Short exercise: Gather each line of the entries below that contains the word "will", and copy those lines unchanged.

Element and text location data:

════════════════════

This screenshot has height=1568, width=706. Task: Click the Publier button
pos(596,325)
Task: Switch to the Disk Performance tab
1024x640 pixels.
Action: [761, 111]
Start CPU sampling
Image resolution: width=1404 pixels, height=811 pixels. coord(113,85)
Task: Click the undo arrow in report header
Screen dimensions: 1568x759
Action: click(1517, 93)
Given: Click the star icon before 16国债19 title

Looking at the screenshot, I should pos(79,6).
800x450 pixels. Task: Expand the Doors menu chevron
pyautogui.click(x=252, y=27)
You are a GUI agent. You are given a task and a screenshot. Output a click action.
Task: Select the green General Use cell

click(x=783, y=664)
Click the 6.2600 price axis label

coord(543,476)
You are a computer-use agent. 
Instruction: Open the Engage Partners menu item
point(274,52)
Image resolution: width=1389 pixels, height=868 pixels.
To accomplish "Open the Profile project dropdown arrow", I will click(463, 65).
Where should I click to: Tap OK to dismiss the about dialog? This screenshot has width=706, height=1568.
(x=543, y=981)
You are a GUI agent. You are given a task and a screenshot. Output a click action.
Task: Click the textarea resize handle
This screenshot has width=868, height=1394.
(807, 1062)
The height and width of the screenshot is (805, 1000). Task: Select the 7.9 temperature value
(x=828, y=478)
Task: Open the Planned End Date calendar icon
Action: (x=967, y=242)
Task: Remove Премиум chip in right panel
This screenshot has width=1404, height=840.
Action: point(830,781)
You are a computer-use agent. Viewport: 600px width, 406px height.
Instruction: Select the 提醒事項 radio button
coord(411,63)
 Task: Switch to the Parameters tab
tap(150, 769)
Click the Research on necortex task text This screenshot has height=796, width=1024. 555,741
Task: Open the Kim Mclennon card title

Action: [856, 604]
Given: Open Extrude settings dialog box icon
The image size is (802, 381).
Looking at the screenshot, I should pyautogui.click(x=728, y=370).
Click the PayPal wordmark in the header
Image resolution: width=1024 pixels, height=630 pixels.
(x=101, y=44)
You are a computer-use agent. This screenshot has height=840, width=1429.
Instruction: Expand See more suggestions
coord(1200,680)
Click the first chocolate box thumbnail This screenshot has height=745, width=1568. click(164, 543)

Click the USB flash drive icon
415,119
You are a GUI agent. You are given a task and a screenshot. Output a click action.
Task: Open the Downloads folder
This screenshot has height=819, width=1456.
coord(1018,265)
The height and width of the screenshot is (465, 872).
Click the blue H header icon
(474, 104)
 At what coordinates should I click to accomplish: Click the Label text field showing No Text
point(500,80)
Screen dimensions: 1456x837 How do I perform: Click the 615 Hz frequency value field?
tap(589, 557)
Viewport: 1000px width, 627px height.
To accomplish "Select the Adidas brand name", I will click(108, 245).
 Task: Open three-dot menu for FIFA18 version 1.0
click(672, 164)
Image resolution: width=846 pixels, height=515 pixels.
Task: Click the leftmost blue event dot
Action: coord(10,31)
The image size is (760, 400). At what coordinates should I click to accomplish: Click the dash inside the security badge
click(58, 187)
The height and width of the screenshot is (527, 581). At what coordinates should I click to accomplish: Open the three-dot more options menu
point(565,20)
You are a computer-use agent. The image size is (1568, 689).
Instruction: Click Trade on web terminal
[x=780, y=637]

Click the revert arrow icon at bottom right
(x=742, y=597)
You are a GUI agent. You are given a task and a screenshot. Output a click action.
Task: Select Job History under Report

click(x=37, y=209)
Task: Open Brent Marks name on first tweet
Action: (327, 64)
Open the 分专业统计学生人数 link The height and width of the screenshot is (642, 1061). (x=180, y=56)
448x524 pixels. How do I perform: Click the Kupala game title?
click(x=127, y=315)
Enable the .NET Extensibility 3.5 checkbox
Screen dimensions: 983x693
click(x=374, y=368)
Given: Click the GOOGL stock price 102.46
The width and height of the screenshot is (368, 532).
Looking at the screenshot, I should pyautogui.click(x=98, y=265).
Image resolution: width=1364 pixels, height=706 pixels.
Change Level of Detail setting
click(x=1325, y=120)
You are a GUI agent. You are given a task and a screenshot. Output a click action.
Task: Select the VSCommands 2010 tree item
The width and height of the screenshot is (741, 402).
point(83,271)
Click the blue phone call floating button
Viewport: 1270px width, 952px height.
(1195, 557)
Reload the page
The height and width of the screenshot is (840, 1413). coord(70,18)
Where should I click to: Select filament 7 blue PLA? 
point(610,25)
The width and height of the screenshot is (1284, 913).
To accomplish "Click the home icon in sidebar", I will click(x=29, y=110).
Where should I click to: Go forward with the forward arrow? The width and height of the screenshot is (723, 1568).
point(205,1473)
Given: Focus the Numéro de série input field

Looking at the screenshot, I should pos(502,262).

════════════════════

Task output:
To accomplish "Open the Profile project dropdown arrow", I will click(463, 65).
To accomplish "Select the Adidas brand name", I will click(108, 245).
To accomplish "Click the home icon in sidebar", I will click(x=29, y=110).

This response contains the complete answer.